November 10, 2020 at 3:13 pm

Syrian President Bashar Al-Assad in Damascus, Syria on 7 September 2020 [Russian Foreign Ministry/Anadolu Agency]

The United States imposed a fresh round of sanctions on the Syrian regime of President Bashar Al-Assad yesterday, in a continuation of its efforts to put economic pressure on the regime to stop the conflict.

The sanctions targeted 19 Syrian officials, entities and individuals including the chief of the Air Force Intelligence Unit Ghassan Ismail, the head of the Political Security Directorate Nasr Al-Ali, and a number of companies in Syria’s oil industry.

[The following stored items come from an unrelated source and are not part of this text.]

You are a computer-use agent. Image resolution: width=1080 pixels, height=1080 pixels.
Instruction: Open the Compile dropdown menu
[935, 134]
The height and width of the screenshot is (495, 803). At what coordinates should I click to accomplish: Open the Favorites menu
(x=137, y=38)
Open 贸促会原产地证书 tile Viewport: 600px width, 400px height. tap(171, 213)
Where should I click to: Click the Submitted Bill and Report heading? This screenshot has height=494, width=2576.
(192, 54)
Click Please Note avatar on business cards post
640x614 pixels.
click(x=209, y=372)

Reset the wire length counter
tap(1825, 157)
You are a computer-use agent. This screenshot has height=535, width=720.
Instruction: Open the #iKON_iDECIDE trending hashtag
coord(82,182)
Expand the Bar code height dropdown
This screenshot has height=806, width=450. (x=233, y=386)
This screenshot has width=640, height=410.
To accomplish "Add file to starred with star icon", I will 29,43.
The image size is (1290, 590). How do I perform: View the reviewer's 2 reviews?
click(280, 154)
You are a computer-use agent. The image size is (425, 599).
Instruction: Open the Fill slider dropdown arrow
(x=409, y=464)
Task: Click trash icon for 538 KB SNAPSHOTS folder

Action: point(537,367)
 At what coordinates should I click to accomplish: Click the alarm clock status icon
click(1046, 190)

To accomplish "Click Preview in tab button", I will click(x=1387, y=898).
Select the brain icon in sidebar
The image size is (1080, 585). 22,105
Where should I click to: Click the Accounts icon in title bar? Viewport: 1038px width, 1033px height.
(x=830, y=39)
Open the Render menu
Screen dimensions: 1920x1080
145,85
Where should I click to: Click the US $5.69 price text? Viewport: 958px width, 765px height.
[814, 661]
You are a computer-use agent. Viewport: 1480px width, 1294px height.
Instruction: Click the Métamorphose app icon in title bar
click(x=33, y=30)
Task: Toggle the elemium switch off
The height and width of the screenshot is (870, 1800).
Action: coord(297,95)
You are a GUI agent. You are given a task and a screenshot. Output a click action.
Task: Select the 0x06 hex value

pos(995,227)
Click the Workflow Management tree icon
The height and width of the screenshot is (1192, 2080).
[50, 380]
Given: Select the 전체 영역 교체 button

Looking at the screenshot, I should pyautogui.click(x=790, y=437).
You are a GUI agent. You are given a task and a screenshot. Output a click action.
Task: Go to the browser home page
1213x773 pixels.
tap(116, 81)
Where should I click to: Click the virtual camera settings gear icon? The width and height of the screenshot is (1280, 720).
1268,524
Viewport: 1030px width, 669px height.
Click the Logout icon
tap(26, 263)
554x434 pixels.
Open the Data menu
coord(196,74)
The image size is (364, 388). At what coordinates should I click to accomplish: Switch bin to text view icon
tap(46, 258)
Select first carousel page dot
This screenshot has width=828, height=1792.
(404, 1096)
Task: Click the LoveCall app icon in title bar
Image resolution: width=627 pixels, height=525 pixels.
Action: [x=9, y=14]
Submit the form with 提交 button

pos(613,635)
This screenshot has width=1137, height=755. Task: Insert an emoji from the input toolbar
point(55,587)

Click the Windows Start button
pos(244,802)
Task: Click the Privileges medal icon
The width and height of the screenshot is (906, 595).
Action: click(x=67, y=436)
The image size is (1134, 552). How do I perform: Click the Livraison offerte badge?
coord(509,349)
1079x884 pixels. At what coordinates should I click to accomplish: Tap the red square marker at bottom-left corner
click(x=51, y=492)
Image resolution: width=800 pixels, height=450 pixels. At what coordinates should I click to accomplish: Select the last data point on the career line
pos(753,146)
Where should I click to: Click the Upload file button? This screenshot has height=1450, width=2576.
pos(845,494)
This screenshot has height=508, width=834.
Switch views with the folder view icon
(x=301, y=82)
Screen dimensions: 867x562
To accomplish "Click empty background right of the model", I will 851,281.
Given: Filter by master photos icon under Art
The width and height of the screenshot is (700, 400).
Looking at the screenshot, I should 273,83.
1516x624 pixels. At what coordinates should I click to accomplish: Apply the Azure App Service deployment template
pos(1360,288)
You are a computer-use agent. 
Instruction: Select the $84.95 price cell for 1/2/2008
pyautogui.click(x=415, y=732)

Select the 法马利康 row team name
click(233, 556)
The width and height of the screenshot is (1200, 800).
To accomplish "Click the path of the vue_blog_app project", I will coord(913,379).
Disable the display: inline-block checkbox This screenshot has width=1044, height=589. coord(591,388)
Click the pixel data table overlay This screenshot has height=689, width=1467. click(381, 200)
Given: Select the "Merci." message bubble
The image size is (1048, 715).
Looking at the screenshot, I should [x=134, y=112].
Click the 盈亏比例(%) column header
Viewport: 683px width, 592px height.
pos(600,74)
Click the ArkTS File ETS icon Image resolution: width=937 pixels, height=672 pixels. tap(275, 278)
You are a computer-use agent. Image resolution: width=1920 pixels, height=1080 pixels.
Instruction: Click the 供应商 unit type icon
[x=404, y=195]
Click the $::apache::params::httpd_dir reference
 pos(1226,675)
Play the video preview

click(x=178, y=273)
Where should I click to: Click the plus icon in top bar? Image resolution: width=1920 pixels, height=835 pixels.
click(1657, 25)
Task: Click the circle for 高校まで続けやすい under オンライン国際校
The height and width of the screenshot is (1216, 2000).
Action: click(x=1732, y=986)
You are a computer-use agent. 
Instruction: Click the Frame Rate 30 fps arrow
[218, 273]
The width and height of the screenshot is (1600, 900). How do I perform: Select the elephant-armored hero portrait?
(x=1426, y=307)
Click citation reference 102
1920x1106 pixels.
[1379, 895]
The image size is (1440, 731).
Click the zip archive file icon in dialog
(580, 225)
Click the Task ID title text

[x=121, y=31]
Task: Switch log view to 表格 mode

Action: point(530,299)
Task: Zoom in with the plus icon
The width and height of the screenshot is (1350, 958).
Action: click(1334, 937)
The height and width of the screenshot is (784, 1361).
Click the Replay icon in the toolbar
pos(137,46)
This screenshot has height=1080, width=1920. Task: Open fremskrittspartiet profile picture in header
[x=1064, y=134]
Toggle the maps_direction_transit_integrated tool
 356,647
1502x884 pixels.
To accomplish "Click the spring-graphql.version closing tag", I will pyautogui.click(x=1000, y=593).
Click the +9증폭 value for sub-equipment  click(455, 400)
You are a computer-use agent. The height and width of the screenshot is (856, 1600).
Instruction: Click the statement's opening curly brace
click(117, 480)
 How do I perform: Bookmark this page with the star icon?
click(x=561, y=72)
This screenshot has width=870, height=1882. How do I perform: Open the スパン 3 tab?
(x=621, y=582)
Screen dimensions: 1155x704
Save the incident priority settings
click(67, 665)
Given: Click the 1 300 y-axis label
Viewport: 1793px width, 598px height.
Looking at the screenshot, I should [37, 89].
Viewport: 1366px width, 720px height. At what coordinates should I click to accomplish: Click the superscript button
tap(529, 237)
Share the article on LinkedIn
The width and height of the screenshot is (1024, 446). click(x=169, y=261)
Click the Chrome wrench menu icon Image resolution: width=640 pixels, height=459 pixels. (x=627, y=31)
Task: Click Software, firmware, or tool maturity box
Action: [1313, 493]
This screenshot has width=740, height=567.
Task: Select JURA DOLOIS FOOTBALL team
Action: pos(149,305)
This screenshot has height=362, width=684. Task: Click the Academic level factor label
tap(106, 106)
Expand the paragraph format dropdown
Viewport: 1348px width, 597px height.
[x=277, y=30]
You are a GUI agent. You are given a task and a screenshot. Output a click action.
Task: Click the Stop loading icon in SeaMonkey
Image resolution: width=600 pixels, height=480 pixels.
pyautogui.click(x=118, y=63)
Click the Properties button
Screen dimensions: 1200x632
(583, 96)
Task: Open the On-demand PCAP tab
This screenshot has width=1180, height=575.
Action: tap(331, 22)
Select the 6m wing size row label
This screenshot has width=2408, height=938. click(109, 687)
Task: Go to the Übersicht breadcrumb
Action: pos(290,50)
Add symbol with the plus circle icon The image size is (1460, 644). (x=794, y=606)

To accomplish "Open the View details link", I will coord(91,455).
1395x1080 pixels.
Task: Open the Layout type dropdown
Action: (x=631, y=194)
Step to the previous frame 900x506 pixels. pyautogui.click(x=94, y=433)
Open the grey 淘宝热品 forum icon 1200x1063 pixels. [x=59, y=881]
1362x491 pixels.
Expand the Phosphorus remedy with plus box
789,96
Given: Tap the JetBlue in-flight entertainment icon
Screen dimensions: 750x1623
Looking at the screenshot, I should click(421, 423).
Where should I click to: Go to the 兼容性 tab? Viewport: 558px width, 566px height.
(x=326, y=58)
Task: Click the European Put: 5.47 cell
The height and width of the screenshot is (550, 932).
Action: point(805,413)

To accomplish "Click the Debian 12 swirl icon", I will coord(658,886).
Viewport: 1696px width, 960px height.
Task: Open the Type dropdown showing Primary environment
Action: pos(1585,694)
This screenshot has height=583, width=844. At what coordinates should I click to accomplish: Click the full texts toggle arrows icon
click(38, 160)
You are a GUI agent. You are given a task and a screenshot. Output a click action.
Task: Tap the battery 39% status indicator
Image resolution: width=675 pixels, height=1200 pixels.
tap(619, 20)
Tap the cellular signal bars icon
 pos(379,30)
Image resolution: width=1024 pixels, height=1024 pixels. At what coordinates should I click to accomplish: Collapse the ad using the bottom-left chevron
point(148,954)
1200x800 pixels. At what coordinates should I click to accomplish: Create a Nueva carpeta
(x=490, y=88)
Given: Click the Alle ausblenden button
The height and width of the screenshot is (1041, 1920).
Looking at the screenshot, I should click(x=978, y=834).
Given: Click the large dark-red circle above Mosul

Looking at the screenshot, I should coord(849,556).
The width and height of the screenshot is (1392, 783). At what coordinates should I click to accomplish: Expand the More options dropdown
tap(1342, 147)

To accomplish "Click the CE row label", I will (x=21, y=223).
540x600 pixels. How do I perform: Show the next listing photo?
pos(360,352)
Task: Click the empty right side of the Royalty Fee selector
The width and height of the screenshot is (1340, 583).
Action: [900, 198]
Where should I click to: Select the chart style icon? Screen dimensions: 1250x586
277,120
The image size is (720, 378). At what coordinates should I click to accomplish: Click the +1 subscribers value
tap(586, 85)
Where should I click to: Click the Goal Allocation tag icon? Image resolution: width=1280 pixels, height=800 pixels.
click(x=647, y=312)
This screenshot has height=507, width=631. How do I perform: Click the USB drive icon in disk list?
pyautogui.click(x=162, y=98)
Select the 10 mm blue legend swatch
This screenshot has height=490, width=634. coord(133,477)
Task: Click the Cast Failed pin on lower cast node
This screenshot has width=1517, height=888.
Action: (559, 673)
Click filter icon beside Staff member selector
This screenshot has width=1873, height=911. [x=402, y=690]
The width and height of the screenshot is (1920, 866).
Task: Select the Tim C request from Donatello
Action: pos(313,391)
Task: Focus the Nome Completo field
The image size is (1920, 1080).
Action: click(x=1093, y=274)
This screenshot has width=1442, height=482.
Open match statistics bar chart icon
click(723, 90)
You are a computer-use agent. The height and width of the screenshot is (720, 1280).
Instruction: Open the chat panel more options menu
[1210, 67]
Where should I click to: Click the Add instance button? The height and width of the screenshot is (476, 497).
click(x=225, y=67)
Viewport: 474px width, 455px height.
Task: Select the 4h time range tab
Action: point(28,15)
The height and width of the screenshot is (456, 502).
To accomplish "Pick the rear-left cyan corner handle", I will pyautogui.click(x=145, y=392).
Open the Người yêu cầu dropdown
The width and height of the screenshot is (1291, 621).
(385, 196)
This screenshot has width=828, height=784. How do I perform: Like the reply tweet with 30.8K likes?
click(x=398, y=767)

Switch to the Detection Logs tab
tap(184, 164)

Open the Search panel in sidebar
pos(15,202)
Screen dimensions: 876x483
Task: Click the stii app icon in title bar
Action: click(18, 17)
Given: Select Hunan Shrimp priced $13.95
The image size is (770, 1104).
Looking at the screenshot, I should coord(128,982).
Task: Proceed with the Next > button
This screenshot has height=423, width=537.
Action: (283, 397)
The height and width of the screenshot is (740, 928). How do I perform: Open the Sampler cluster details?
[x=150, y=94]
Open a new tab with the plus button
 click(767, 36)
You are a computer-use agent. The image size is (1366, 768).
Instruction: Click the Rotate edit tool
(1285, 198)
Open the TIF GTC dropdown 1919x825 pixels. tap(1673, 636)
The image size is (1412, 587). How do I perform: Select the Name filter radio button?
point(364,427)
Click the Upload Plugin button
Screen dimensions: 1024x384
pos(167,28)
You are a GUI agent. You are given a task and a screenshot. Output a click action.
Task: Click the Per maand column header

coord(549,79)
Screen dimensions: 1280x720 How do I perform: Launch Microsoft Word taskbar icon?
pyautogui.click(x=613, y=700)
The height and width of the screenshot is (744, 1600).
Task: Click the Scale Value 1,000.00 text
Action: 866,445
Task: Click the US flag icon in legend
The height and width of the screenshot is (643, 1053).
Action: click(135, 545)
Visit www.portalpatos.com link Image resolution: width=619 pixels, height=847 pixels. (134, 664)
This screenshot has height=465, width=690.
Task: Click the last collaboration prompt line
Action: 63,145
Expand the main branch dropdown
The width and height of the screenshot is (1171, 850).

Also included among the sanctioned officials were newly-appointed members of parliament such as Nabil Toumeh Bin Mohammed, Amer Taysir Kheiti, and Hussam Bin Ahmed Rushdi Al-Qatirji. In a statement the US Secretary of State Mike Pompeo said that they were sanctioned due to “their financial dealings on behalf of Bashar and Maher Al-Assad rather than using their legislative positions to serve the Syrian people.”

Pompeo stated that “we support UN Special Envoy [Geir] Pedersen’s call for a nationwide ceasefire, the release of political prisoners and detainees, the drafting of a new constitution, as well as the convening of UN-supervised free and fair elections.”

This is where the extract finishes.